The Legislative Analyst’s Office estimated that the measure could cause either an increase or decrease in state and local criminal justice costs, with the net effect likely not exceeding “the tens of millions of dollars annually.” That range represented less than half of one percent of the state’s total General Fund budget.8Legislative Analyst’s Office. Proposition 6 – Eliminates Constitutional Provision Allowing Involuntary Servitude for Incarcerated Persons The uncertainty in the estimate reflected a genuine unknown: if most incarcerated people continued to work voluntarily for credits and training, costs might not change much. If large numbers refused, the state would face higher labor costs to maintain facility operations.

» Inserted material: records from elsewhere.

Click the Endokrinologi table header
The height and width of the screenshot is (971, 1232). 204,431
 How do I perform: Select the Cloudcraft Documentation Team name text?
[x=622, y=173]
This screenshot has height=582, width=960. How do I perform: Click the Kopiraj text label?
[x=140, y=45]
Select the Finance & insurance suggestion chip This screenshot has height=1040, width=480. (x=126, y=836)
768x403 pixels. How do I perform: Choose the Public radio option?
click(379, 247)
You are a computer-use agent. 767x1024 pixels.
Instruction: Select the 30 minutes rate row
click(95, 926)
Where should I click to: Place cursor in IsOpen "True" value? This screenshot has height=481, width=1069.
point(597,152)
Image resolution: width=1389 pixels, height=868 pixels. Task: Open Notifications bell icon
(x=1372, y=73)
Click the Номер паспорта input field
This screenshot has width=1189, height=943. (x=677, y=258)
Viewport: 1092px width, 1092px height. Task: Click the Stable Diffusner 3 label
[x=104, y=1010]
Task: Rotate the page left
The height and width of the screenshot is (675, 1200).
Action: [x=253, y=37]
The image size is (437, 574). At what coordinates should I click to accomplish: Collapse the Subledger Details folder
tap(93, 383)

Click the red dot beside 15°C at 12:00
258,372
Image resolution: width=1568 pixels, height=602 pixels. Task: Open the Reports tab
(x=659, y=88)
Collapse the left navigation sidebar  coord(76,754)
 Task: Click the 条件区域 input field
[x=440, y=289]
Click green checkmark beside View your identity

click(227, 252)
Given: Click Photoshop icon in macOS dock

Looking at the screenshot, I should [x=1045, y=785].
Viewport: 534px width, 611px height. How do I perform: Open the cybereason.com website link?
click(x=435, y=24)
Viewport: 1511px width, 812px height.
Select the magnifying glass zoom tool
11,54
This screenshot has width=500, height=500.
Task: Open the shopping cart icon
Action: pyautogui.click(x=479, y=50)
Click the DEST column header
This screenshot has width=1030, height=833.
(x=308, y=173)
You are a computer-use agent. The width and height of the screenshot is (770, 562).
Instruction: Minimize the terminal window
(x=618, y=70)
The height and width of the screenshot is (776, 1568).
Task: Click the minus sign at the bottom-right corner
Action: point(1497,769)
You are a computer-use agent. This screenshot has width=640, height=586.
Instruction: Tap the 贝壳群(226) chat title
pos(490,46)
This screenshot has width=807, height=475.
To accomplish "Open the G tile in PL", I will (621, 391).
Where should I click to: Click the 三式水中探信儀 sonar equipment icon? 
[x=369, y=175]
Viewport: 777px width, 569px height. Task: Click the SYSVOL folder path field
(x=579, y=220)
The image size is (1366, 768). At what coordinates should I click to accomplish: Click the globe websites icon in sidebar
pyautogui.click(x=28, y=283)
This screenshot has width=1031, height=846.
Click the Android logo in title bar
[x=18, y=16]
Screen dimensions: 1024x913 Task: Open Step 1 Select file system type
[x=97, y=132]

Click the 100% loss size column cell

Despite strong legislative support and no organized opposition in the official voter guide, Proposition 6 was defeated in the November 5, 2024 general election. The result means Article I, Section 6 remains unchanged. Involuntary servitude as punishment for crime is still permitted under the California Constitution, Penal Code Section 2700 still mandates labor for able-bodied prisoners, and the Department of Corrections and Rehabilitation retains the authority to discipline anyone who refuses a work assignment.1Justia. California Constitution Article I Section 6 – Declaration of Rights
The defeat was somewhat surprising given the legislative margins. ACA-8 passed the Assembly unanimously (68–0) and the Senate 33–3, suggesting broad political consensus that the exception should go. But constitutional amendments in California require only a simple majority of voters, and the electorate disagreed with its representatives on this one.
California’s effort was part of a broader national movement to remove involuntary servitude exceptions from state constitutions. In 2018, Colorado became one of the first states to approve such an amendment, passing it with about 66 percent of the vote after a nearly identical measure had narrowly failed two years earlier. In 2022, Alabama, Oregon, Tennessee, and Vermont all passed constitutional amendments prohibiting slavery and involuntary servitude as punishment for crime.
California’s failure stands out against this trend. The Thirteenth Amendment to the U.S. Constitution still contains the federal exception, so even in states that removed the language from their own constitutions, the practical impact on prison labor depends heavily on how state corrections departments implement the change and whether courts treat the state constitutional amendments as self-executing prohibitions or aspirational statements requiring further legislation.2Congress.gov. U.S. Constitution – Thirteenth Amendment
Regardless of state constitutional provisions, federal law treats incarcerated workers differently from free-world employees. Courts have generally held that prisoners performing work as part of a penological assignment do not qualify as “employees” under the Fair Labor Standards Act. The key distinction is that incarcerated people do not freely contract to sell their labor; they are legally compelled to work as part of their sentence. Choosing where to work within a prison is not the same as choosing whether to work at all, and that lack of genuine voluntariness puts prison labor outside the FLSA’s protections. This federal framework means that even if California had passed Proposition 6, the change would not have automatically entitled incarcerated workers to minimum wage or overtime protections under federal employment law.